## Exercise A
In the column, why does the writer find it hard to see former Mayor Tom Murphy's deal with the city firefighters as a crime? Answer in one to three sentences.
## Exercise B
According to the column, how many counts were in the January 2006 indictment of Cyril Wecht?
## Exercise C
Translate this sentence from the column into Spanish: "Experts say she needs at least a million bucks."
───── Excerpt provided
I'm ready to submit a column idea to the Pulitzer Prize Committee, hoping I'll win one.
It won't be an actual column, mind you, just the idea. I figure if President Barack Obama can win the Nobel Peace Prize for what he hopes to do, there's no sense waiting to actually write the column.
I'm wondering, too, if this is not the new way of the world, rewarding people for their intentions rather than their deeds.
The same morning that President Obama's Nobel was announced, we ran a front-page story on U.S. Attorney Mary Beth Buchanan considering a run for Congress against Democratic Rep. Jason Altmire next fall.
Experts say she needs at least a million bucks. (In America, any schoolchild can grow up to be in Congress -- provided the kid matures into enough shamelessness to ask people for $1,000 a plate to sit down to dinner.)
Ms. Buchanan, you may recall, intended to nail former Mayor Tom Murphy for a political deal he'd made with city firefighters. They got a good contract before the May 2001 Democratic primary and Mayor Murphy got their support, and then we, the people, got to vote on whether we thought Mr. Murphy was doing a good job.
Most people voted yes after this well-publicized pre-election promise. Given that Mr. Murphy was running against Bob O'Connor, who pledged to keep the fire stations open, too, it's hard to see how this amounted to crime.
But Ms. Buchanan spent two years trying to make politics a crime, spending untold dollars in her investigation -- and failed.
Later, she went after Cyril Wecht. Federal prosecutors generally win about 95 percent of the time, so when a grand jury slapped the Allegheny County medical examiner with an 84-count indictment in January 2006, a lot of people saw convicting Mr. Wecht as a slam dunk.
Ms. Buchanan went 0-for-84. She dropped half the charges before the case went to trial in January 2008, and a few months later, the jurors decided they couldn't come to a decision on any of the remaining 41 charges. Last June, she decided this flop would have no sequel. She dropped the charges.
──────────
───── Supplied entries
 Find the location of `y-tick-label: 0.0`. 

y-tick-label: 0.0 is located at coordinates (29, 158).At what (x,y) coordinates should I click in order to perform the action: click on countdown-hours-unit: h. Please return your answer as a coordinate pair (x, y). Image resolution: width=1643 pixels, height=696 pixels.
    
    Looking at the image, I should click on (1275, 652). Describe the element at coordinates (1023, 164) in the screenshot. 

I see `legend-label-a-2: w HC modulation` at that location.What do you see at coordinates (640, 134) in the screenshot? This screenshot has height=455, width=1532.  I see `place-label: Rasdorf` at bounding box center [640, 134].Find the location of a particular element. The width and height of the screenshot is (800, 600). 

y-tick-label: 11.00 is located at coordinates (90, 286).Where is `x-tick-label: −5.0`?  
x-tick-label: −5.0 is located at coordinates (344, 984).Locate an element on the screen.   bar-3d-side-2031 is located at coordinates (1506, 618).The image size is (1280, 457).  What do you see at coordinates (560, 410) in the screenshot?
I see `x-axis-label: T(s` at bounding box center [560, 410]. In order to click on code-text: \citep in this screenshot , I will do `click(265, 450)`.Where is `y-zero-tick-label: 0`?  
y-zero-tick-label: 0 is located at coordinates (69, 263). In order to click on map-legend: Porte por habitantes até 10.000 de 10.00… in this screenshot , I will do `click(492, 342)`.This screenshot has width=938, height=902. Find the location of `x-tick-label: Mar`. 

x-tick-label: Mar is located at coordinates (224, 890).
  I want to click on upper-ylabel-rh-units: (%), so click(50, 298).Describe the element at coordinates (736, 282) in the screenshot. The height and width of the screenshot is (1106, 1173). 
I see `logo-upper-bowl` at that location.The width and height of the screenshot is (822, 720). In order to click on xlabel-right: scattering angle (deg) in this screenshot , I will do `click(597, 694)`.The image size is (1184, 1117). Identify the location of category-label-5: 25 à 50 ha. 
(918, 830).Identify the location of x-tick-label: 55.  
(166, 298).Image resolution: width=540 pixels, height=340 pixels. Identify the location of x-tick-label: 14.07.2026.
──────────
## Final answer A
The promise to the firefighters was well publicized before the election, and most voters still backed Mr. Murphy. His opponent, Bob O'Connor, had also pledged to keep the fire stations open.

## Final answer B
The indictment had 84 counts.

## Final answer C
Los expertos dicen que necesita al menos un millón de dólares.